§ **Assignment**:
Swap "Image resolution" for "Screen size" in the listing from the line with "The width and height of the screenshot is (896, 598)." up to and including the line with "This screenshot has width=1800, height=1200.", and write out only those lines with nothing else changed.

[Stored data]

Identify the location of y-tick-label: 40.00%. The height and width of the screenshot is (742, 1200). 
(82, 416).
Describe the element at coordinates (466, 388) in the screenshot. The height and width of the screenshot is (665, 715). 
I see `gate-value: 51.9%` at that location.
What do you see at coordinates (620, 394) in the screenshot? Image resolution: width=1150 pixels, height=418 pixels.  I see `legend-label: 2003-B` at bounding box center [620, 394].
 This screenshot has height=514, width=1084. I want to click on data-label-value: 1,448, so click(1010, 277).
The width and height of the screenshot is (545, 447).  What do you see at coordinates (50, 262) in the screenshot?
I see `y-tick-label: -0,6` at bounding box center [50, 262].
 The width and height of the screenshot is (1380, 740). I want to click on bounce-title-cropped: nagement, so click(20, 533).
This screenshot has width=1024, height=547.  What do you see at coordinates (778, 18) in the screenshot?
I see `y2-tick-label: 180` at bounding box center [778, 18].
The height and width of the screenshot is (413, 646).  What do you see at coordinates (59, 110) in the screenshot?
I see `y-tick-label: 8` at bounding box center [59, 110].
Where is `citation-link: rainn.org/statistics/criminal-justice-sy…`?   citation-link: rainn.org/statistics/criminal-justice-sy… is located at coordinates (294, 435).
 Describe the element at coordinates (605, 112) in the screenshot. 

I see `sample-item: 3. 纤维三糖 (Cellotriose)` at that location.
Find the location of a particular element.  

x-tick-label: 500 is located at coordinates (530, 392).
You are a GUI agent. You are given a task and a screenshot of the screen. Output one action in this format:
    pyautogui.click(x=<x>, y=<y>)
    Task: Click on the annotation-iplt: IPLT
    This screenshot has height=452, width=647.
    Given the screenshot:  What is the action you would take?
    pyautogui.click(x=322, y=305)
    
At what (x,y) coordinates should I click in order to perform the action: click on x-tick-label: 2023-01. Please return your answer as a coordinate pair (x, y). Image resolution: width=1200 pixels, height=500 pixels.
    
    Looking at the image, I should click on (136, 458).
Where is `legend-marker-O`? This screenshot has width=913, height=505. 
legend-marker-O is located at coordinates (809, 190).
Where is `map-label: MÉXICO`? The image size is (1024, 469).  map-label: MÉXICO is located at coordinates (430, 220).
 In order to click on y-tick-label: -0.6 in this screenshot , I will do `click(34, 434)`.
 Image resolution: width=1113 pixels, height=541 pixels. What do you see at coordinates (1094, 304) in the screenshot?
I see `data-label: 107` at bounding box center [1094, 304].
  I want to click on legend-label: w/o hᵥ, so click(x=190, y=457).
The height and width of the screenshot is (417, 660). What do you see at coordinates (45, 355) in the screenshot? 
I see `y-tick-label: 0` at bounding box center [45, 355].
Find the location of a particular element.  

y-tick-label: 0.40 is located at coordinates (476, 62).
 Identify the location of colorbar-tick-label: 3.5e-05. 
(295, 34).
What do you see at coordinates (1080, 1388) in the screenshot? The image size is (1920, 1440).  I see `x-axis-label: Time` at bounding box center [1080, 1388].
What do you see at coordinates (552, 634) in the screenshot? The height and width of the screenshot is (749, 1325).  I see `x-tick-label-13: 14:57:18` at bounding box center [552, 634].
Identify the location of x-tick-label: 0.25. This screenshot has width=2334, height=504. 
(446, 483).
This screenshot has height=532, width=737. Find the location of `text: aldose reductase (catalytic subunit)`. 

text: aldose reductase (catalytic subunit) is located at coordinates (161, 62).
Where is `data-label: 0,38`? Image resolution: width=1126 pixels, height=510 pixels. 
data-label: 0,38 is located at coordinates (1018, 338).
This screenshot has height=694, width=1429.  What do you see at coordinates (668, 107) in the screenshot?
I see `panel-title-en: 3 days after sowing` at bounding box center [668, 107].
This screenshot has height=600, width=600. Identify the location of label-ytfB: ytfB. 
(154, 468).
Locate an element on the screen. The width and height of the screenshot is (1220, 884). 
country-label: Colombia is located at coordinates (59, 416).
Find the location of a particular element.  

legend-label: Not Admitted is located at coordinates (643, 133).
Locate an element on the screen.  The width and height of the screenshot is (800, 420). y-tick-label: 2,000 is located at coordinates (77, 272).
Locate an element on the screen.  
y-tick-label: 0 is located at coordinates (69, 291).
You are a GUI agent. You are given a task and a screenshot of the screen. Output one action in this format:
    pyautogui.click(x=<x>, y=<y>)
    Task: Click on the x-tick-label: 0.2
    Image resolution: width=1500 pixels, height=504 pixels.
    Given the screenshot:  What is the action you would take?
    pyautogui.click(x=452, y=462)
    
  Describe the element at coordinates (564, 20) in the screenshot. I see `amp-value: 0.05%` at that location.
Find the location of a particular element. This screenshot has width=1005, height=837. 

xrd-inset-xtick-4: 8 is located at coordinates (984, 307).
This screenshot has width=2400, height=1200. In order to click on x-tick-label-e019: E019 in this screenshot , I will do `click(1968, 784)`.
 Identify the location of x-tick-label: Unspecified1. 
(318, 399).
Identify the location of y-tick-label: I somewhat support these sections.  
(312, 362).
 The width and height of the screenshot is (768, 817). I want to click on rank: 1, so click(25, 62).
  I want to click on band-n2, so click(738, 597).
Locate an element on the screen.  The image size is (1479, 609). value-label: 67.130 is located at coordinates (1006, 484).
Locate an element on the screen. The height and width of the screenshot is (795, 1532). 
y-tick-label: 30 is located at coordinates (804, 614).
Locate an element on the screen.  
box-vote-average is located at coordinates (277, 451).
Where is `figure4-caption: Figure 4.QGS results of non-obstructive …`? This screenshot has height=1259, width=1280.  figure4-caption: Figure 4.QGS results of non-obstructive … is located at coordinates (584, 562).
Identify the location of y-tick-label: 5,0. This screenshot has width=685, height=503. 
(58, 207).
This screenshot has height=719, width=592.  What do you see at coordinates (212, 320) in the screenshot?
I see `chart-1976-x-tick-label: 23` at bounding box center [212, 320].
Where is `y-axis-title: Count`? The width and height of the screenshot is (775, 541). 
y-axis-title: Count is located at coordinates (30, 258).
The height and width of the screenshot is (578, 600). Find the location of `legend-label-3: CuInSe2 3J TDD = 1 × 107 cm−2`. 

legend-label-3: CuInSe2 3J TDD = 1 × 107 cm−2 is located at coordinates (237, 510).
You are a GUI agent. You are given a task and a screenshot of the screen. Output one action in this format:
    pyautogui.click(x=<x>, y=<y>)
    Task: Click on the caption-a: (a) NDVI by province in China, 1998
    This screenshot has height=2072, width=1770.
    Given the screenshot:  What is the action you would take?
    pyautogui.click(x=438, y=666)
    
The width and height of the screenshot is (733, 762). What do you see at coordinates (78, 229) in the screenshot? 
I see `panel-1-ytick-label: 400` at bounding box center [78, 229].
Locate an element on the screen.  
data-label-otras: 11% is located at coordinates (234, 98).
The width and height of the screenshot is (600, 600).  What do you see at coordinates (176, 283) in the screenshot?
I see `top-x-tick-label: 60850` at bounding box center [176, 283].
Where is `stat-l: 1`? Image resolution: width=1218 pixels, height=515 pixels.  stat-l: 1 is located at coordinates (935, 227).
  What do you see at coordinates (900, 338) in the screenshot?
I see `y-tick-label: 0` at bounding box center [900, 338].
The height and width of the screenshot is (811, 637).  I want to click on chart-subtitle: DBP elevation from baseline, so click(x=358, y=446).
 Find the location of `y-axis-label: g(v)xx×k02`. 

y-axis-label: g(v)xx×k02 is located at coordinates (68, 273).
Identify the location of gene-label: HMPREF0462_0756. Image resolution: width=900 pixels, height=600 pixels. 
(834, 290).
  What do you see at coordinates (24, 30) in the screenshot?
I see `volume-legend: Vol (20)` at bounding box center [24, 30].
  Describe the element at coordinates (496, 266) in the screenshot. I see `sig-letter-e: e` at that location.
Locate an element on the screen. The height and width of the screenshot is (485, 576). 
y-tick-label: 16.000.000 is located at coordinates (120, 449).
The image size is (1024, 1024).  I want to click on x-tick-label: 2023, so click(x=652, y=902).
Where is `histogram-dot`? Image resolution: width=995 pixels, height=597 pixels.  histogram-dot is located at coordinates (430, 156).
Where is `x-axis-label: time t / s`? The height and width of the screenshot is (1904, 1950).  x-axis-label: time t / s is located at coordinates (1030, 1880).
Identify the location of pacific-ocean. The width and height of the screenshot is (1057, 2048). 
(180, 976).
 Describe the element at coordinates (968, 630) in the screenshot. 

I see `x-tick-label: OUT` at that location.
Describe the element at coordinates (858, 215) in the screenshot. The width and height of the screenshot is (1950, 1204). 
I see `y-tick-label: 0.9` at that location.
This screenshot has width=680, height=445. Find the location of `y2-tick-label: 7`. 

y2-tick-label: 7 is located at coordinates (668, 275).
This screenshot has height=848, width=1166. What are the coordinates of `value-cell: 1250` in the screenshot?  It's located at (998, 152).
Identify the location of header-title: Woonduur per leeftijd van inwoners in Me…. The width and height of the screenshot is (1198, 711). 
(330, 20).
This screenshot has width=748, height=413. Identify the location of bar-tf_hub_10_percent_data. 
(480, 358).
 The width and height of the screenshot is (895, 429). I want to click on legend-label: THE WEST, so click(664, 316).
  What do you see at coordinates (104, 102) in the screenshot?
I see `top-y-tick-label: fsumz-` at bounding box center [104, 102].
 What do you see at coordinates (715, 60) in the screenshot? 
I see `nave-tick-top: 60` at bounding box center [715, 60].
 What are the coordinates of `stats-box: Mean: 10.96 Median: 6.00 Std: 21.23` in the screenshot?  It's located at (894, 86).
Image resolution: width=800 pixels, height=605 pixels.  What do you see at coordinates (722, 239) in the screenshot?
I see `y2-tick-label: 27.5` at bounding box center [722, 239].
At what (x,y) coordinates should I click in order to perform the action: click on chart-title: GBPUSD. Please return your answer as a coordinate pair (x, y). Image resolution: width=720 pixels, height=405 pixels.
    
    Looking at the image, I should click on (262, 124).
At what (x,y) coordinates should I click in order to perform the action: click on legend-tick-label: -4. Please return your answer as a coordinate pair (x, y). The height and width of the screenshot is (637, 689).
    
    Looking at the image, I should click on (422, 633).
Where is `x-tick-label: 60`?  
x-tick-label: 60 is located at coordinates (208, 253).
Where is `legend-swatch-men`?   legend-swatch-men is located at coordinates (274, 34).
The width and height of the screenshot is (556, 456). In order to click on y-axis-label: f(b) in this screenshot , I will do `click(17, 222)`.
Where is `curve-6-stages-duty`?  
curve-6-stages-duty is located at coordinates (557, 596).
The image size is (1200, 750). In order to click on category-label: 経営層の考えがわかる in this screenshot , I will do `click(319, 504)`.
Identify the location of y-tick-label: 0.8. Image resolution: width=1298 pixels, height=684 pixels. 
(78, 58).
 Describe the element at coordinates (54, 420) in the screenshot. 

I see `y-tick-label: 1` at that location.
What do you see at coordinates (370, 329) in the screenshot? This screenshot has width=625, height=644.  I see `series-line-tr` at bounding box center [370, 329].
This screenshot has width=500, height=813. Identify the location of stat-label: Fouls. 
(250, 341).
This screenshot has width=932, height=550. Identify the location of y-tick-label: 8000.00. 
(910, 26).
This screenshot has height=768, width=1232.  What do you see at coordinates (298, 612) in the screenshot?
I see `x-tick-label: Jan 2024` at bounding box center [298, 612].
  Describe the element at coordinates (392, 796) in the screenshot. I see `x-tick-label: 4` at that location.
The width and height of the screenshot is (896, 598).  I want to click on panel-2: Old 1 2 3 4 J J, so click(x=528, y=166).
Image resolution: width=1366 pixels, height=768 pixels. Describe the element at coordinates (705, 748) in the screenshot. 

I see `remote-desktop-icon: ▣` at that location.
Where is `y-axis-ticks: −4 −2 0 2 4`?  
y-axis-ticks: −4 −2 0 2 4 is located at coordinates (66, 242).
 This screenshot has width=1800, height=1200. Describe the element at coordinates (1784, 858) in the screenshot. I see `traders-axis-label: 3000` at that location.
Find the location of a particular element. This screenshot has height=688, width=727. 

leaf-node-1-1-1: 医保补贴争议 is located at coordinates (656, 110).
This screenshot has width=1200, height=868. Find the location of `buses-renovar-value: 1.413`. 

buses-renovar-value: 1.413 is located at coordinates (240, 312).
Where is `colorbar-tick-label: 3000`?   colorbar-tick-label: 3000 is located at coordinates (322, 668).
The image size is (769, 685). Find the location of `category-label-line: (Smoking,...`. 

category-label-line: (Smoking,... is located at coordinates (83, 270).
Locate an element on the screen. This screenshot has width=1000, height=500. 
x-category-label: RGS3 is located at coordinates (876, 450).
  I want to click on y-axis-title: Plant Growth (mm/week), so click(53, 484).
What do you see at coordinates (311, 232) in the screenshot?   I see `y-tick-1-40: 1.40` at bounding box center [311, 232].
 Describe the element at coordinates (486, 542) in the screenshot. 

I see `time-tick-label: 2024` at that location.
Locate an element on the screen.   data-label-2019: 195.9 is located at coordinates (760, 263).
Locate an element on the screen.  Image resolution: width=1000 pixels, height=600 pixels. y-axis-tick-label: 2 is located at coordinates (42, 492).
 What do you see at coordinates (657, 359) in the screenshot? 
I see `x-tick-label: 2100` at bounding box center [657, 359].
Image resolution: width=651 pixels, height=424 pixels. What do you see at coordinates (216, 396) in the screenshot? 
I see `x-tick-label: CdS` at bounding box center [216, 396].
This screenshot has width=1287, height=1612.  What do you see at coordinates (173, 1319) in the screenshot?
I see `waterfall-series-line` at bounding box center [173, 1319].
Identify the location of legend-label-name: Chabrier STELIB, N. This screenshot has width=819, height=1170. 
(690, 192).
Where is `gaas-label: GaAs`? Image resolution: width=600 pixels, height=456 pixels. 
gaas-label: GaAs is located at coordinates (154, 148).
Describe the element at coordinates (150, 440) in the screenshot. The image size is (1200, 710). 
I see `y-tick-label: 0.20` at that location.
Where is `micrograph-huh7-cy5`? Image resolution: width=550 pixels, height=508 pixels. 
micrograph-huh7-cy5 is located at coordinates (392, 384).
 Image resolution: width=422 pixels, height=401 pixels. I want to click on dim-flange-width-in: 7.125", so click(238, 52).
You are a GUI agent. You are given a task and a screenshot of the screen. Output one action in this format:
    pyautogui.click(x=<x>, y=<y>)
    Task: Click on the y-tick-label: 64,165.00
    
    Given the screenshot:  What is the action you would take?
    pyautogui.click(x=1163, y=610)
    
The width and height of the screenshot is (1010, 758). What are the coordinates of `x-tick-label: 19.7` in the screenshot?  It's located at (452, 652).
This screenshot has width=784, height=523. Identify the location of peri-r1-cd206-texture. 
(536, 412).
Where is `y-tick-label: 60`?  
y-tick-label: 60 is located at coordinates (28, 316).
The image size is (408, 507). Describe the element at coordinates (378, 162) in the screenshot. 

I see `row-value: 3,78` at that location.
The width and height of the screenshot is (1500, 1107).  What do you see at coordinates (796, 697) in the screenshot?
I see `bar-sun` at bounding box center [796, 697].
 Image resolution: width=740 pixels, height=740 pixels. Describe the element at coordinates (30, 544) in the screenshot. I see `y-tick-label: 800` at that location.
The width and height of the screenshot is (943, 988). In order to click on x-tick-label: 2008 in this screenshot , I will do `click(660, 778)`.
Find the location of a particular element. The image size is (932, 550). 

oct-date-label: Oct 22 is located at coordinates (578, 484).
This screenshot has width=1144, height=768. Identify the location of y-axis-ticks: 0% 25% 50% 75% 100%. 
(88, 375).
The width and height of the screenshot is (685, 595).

§ **Result**:
The width and height of the screenshot is (896, 598).  I want to click on panel-2: Old 1 2 3 4 J J, so click(x=528, y=166).
Screen size: width=1366 pixels, height=768 pixels. Describe the element at coordinates (705, 748) in the screenshot. 

I see `remote-desktop-icon: ▣` at that location.
Where is `y-axis-ticks: −4 −2 0 2 4`?  
y-axis-ticks: −4 −2 0 2 4 is located at coordinates (66, 242).
 This screenshot has width=1800, height=1200. Describe the element at coordinates (1784, 858) in the screenshot. I see `traders-axis-label: 3000` at that location.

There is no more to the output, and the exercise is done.